Un tout mois cinématographique sans coup de cœur :

  • La colère d’un homme patient de Raùl Arévalo : Le film débute par un braquage d’une bijouterie qui se termine par l’arrestation du chauffeur qui attendait les cambrioleurs. Le réalisateur nous présente ensuite le quotidien de José, un homme en apparence très calme, réservé qui passe beaucoup de temps dans un petit bar de la banlieue madrilène. Son côté chien battu séduit Ana qui travaille dans le bar et n’a pas eu une vie facile. Son homme, Curro, est en prison suite au braquage de la fameuse bijouterie. Les deux histoires se croisent alors et on découvre que José ne vient pas au bar pour les beaux yeux d’Ana. Il attend la libération de Curro. Le film de Raùl Arévalo montre la violence des deux hommes. Les comptes se règlent de façon brutale, implacable. On prend les deux hommes en pitié pour les détester la minute suivante. « La colère d’un homme patient » est un thriller sous forme de road-movie qui sait jouer avec les codes et avec les spectateurs.

 

  • Cessez-le-feu de Emmanuel Courcol : Après plusieurs années en Afrique, Georges revient en France. Il avait fui la France après son retour de la guerre de 14-18. L’attendent sa mère qui a perdu son benjamin au front et Marcel qui ne parle plus depuis son retour du front. Ce dernier a commencé à apprendre la langue des signes avec Hélène ce qui est vu comme un renoncement par Georges. Il s’agit du premier film de Emmanuel Courcol qui réussit une jolie chronique de l’après-guerre : l’effervescence des années folles mais également la douleur incomprise et ignorée de ceux qui sont revenus. Deux présences habitent et illuminent le film : celle de la toujours parfaite Céline Sallette et celle de Romain Duris qui prend de plus en plus d’épaisseur au fil du temps.

 

  • Corporate de Nicolas Silhol : Émilie Tesson-Hansen a été embauchée comme responsable des ressources humaines pour se débarrasser des salariés les plus âgés, les moins performants.
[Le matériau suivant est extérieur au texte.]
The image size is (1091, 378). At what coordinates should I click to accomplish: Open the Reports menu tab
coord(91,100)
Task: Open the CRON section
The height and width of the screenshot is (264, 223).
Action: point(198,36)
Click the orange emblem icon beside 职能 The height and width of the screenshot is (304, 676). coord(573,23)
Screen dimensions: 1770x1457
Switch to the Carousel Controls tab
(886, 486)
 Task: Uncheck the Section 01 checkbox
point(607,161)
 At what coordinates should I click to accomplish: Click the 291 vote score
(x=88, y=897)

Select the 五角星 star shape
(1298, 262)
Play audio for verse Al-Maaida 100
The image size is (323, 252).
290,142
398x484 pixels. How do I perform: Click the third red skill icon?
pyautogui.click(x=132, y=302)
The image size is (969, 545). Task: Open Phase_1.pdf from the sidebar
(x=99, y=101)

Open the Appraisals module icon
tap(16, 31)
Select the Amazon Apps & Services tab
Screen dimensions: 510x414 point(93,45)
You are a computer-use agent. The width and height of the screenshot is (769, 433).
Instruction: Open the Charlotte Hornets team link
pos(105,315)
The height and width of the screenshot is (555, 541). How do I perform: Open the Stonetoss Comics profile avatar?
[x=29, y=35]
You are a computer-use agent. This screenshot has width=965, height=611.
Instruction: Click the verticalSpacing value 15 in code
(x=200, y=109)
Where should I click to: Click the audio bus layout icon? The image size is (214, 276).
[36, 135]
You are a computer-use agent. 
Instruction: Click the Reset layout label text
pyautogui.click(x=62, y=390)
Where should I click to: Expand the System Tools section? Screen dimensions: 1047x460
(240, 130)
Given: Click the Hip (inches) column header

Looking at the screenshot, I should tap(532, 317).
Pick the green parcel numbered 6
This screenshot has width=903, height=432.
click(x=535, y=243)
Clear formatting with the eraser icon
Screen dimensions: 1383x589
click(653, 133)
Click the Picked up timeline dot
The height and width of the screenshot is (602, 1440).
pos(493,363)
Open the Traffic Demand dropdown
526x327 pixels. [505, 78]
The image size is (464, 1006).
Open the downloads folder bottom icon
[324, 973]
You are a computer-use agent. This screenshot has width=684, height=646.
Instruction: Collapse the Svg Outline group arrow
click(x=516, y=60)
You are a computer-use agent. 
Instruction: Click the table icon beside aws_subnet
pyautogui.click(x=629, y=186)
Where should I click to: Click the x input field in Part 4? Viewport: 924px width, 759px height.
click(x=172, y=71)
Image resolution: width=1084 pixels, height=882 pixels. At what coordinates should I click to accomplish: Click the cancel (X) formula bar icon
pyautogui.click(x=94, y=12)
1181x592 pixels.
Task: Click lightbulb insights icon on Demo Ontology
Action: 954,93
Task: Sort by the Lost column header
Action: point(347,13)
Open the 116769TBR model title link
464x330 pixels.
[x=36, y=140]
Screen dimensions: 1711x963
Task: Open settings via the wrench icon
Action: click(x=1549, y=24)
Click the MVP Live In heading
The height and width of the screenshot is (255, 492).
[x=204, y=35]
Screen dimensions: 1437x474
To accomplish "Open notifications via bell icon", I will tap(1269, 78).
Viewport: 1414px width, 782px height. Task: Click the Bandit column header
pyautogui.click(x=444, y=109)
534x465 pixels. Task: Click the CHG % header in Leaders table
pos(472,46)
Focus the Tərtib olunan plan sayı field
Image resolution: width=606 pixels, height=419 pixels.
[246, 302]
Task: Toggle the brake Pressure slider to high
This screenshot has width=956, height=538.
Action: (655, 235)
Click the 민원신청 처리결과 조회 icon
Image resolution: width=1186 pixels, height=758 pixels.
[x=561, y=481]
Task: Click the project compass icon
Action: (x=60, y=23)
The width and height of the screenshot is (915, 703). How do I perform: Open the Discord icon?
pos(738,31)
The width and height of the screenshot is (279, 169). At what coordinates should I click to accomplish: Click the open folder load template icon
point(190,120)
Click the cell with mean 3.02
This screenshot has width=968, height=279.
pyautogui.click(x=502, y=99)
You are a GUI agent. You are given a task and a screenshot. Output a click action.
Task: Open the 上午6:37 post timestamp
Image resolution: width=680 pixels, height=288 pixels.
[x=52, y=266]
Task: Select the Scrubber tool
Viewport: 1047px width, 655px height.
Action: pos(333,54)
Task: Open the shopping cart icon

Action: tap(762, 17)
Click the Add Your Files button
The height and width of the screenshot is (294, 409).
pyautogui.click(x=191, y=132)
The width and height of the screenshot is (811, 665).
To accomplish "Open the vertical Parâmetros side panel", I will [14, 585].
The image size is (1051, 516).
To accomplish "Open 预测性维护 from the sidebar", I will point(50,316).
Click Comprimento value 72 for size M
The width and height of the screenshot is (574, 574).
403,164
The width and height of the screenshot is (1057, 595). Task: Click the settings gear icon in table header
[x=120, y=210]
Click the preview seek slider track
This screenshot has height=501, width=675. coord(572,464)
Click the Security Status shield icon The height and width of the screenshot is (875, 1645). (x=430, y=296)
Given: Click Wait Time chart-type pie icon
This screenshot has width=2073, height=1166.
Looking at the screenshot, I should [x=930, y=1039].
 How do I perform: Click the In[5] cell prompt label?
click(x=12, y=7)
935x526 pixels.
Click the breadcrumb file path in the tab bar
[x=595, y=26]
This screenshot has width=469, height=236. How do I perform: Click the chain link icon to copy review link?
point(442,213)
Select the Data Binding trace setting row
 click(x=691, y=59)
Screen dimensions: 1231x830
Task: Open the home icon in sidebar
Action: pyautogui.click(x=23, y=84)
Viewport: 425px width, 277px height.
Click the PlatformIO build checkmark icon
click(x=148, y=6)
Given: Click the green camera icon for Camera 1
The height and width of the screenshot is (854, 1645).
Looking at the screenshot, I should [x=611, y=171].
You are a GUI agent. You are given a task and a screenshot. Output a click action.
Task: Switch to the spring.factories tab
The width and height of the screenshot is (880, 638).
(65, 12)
Ce qu’elle avait oublié, c’est qu’elle ne gère pas des matricules mais bien des humains. L’un d’eux la harcèle pour avoir une explication. Trouvant un mur devant lui, il se suicide dans la cour de l’entreprise. Une enquête va être ouverte et une inspectrice du travail va interroger les salariés. C’est elle qui peu à peu va faire ouvrir les yeux d’Émilie. La mise au placard afin de mener au départ de salariés est un sujet malheureusement d’actualité. « Corporate » montre bien où mène l’ultra-libéralisme, la rentabilité passe avant l’humain. En ce sens, le film est nécessaire et utile. Peut-être aurait-il fallu un peu plus de nuances dans le scénario qui est un peu trop prévisible. Encore une fois, Céline Sallette est remarquable et son jeu est d’une grande subtilité.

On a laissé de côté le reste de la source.